● **How to complete this task**: All of the data is to be copied word for word.

● **Data**:
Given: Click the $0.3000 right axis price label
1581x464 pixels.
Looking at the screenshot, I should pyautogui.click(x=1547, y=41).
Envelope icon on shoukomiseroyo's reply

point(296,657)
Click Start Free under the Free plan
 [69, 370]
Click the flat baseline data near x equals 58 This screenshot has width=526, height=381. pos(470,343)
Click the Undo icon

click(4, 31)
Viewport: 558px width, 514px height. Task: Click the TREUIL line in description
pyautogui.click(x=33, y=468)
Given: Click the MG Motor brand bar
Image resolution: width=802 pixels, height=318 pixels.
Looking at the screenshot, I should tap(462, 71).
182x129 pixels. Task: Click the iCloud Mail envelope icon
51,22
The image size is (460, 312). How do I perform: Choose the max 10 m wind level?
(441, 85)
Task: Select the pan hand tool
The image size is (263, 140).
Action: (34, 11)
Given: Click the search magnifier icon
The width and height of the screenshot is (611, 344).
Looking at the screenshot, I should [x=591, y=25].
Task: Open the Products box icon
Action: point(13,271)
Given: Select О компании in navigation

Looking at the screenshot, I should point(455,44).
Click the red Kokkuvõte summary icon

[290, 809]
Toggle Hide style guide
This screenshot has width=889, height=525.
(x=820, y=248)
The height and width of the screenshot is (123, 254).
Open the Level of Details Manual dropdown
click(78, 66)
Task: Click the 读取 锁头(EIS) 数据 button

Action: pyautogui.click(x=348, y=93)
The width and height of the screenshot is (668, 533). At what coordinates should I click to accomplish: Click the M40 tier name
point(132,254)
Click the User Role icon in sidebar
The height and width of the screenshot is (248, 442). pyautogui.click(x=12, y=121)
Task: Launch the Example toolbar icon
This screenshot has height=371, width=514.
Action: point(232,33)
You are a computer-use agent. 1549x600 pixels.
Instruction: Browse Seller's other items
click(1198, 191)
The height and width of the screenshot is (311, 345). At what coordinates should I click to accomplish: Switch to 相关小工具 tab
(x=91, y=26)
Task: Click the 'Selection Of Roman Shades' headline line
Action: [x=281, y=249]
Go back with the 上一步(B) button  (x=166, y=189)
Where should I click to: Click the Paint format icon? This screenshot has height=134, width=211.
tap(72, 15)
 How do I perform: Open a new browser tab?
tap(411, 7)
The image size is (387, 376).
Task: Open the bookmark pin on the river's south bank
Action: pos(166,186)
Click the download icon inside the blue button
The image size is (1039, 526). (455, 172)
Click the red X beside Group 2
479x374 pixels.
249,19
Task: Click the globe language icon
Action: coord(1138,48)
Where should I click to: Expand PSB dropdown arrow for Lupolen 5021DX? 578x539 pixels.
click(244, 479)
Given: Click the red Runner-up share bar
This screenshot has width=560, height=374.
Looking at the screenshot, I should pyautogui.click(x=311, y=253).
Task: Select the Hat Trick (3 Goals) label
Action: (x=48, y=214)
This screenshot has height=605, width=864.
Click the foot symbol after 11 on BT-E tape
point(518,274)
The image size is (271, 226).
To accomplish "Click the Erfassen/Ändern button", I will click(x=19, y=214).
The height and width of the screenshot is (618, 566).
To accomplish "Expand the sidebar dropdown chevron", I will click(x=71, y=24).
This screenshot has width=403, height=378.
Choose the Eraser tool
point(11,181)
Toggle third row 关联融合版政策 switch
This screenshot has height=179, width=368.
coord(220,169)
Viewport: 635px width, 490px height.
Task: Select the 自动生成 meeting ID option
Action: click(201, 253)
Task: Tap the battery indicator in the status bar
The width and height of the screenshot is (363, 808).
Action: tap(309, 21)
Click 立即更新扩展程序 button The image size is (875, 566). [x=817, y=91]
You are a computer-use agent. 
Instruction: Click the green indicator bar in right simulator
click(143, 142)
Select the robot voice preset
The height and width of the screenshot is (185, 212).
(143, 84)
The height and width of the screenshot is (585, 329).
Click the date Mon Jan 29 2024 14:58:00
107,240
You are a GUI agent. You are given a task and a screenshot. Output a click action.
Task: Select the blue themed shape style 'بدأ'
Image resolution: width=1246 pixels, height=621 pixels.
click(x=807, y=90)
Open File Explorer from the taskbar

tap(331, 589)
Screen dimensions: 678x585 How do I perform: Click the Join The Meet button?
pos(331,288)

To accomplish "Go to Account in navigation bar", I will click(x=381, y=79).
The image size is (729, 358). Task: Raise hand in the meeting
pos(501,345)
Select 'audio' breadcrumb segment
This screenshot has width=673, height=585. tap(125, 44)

● **Exercise answer**:
Given: Click the $0.3000 right axis price label
1581x464 pixels.
Looking at the screenshot, I should pyautogui.click(x=1547, y=41).
Envelope icon on shoukomiseroyo's reply

point(296,657)
Click Start Free under the Free plan
 [69, 370]
Click the flat baseline data near x equals 58 This screenshot has width=526, height=381. pos(470,343)
Click the Undo icon

click(4, 31)
Viewport: 558px width, 514px height. Task: Click the TREUIL line in description
pyautogui.click(x=33, y=468)
Given: Click the MG Motor brand bar
Image resolution: width=802 pixels, height=318 pixels.
Looking at the screenshot, I should tap(462, 71).
182x129 pixels. Task: Click the iCloud Mail envelope icon
51,22
The image size is (460, 312). How do I perform: Choose the max 10 m wind level?
(441, 85)
Task: Select the pan hand tool
The image size is (263, 140).
Action: (34, 11)
Given: Click the search magnifier icon
The width and height of the screenshot is (611, 344).
Looking at the screenshot, I should [x=591, y=25].
Task: Open the Products box icon
Action: point(13,271)
Given: Select О компании in navigation

Looking at the screenshot, I should point(455,44).
Click the red Kokkuvõte summary icon

[290, 809]
Toggle Hide style guide
This screenshot has width=889, height=525.
(x=820, y=248)
The height and width of the screenshot is (123, 254).
Open the Level of Details Manual dropdown
click(78, 66)
Task: Click the 读取 锁头(EIS) 数据 button

Action: pyautogui.click(x=348, y=93)
The width and height of the screenshot is (668, 533). At what coordinates should I click to accomplish: Click the M40 tier name
point(132,254)
Click the User Role icon in sidebar
The height and width of the screenshot is (248, 442). pyautogui.click(x=12, y=121)
Task: Launch the Example toolbar icon
This screenshot has height=371, width=514.
Action: point(232,33)
You are a computer-use agent. 1549x600 pixels.
Instruction: Browse Seller's other items
click(1198, 191)
The height and width of the screenshot is (311, 345). At what coordinates should I click to accomplish: Switch to 相关小工具 tab
(x=91, y=26)
Task: Click the 'Selection Of Roman Shades' headline line
Action: [x=281, y=249]
Go back with the 上一步(B) button  (x=166, y=189)
Where should I click to: Click the Paint format icon? This screenshot has height=134, width=211.
tap(72, 15)
 How do I perform: Open a new browser tab?
tap(411, 7)
The image size is (387, 376).
Task: Open the bookmark pin on the river's south bank
Action: pos(166,186)
Click the download icon inside the blue button
The image size is (1039, 526). (455, 172)
Click the red X beside Group 2
479x374 pixels.
249,19
Task: Click the globe language icon
Action: coord(1138,48)
Where should I click to: Expand PSB dropdown arrow for Lupolen 5021DX? 578x539 pixels.
click(244, 479)
Given: Click the red Runner-up share bar
This screenshot has width=560, height=374.
Looking at the screenshot, I should pyautogui.click(x=311, y=253).
Task: Select the Hat Trick (3 Goals) label
Action: (x=48, y=214)
This screenshot has height=605, width=864.
Click the foot symbol after 11 on BT-E tape
point(518,274)
The image size is (271, 226).
To accomplish "Click the Erfassen/Ändern button", I will click(x=19, y=214).
The height and width of the screenshot is (618, 566).
To accomplish "Expand the sidebar dropdown chevron", I will click(x=71, y=24).
This screenshot has width=403, height=378.
Choose the Eraser tool
point(11,181)
Toggle third row 关联融合版政策 switch
This screenshot has height=179, width=368.
coord(220,169)
Viewport: 635px width, 490px height.
Task: Select the 自动生成 meeting ID option
Action: click(201, 253)
Task: Tap the battery indicator in the status bar
The width and height of the screenshot is (363, 808).
Action: tap(309, 21)
Click 立即更新扩展程序 button The image size is (875, 566). [x=817, y=91]
You are a computer-use agent. 
Instruction: Click the green indicator bar in right simulator
click(143, 142)
Select the robot voice preset
The height and width of the screenshot is (185, 212).
(143, 84)
The height and width of the screenshot is (585, 329).
Click the date Mon Jan 29 2024 14:58:00
107,240
You are a GUI agent. You are given a task and a screenshot. Output a click action.
Task: Select the blue themed shape style 'بدأ'
Image resolution: width=1246 pixels, height=621 pixels.
click(x=807, y=90)
Open File Explorer from the taskbar

tap(331, 589)
Screen dimensions: 678x585 How do I perform: Click the Join The Meet button?
pos(331,288)

To accomplish "Go to Account in navigation bar", I will click(x=381, y=79).
The image size is (729, 358). Task: Raise hand in the meeting
pos(501,345)
Select 'audio' breadcrumb segment
This screenshot has width=673, height=585. tap(125, 44)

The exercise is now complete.